**Request:** Please give the listing starting at the line containing "Click the Show SQL button" and ending at the line containing "Action: point(24,21)" as a two-column CSV with the headers task and answer. Make one row per task, put each value in its own quoted field, and replace line breaks with spaces.

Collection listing
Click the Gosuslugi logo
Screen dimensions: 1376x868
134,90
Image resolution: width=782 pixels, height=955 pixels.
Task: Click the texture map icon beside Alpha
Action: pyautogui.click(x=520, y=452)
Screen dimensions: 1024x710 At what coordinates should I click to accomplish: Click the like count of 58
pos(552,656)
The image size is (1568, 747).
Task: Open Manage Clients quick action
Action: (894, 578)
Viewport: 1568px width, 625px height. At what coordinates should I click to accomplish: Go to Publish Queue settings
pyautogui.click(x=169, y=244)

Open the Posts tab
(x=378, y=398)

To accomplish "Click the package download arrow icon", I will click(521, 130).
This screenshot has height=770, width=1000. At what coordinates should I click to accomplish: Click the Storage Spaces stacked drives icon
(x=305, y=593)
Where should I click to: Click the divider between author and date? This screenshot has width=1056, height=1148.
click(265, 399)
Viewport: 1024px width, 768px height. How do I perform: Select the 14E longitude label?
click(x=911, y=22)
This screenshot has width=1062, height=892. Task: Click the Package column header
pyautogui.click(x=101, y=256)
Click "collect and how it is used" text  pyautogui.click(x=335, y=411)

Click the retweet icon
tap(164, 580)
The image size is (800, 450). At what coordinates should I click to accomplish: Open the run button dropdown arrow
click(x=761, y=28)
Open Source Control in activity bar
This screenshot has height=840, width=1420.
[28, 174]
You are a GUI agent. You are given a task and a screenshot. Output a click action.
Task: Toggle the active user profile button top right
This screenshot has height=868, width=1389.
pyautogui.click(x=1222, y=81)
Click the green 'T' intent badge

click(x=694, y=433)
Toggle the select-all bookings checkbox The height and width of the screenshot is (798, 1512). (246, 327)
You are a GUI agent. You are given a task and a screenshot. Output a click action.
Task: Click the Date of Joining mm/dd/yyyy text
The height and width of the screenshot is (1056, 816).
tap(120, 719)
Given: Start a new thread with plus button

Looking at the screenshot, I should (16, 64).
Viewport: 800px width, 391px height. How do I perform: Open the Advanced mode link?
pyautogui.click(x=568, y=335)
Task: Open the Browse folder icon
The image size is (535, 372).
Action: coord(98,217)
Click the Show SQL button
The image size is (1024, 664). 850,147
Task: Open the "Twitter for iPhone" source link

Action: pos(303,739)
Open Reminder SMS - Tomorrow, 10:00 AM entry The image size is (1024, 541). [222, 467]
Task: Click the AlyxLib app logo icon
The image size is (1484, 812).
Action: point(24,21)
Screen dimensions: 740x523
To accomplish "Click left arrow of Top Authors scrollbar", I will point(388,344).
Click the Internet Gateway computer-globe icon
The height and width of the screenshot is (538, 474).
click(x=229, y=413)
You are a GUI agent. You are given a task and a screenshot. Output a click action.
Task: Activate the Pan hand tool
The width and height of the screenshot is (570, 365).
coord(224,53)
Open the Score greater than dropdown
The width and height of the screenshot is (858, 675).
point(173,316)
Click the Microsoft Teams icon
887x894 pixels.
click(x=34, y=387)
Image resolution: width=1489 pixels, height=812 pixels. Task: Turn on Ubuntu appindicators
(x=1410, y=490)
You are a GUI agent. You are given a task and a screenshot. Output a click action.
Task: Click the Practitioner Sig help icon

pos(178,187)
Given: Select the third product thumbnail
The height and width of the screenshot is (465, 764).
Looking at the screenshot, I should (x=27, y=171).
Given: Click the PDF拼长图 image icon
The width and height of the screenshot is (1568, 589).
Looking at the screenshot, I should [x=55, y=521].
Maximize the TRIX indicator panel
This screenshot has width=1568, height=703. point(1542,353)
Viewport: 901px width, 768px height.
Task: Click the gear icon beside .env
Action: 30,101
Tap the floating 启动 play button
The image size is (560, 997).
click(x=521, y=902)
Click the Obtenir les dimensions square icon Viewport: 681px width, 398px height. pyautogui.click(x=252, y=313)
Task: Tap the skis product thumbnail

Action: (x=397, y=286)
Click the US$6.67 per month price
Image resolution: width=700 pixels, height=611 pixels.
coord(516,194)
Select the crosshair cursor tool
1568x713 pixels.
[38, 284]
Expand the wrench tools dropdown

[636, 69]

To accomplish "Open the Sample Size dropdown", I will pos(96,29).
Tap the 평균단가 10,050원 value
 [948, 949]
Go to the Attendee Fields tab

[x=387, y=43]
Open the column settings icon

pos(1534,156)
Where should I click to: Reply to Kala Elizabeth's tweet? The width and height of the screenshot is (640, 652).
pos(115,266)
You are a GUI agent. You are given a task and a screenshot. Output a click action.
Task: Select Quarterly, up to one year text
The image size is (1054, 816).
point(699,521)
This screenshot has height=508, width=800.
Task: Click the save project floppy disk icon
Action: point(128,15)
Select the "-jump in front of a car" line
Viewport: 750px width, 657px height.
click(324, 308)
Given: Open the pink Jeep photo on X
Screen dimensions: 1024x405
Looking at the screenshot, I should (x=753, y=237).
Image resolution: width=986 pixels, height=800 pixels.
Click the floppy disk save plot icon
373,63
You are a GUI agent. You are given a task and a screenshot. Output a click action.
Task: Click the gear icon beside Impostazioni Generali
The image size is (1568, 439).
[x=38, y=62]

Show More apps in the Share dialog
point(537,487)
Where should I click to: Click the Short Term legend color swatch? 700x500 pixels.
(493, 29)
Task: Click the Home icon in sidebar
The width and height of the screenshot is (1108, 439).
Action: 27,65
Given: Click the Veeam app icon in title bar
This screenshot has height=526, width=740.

**Solution below:**
task,answer
"Click the Show SQL button","The image size is (1024, 664). 850,147"
"Task: Open the ""Twitter for iPhone"" source link","Action: pos(303,739)"
"Open Reminder SMS - Tomorrow, 10:00 AM entry The image size is (1024, 541).","[222, 467]"
"Task: Click the AlyxLib app logo icon The image size is (1484, 812).","Action: point(24,21)"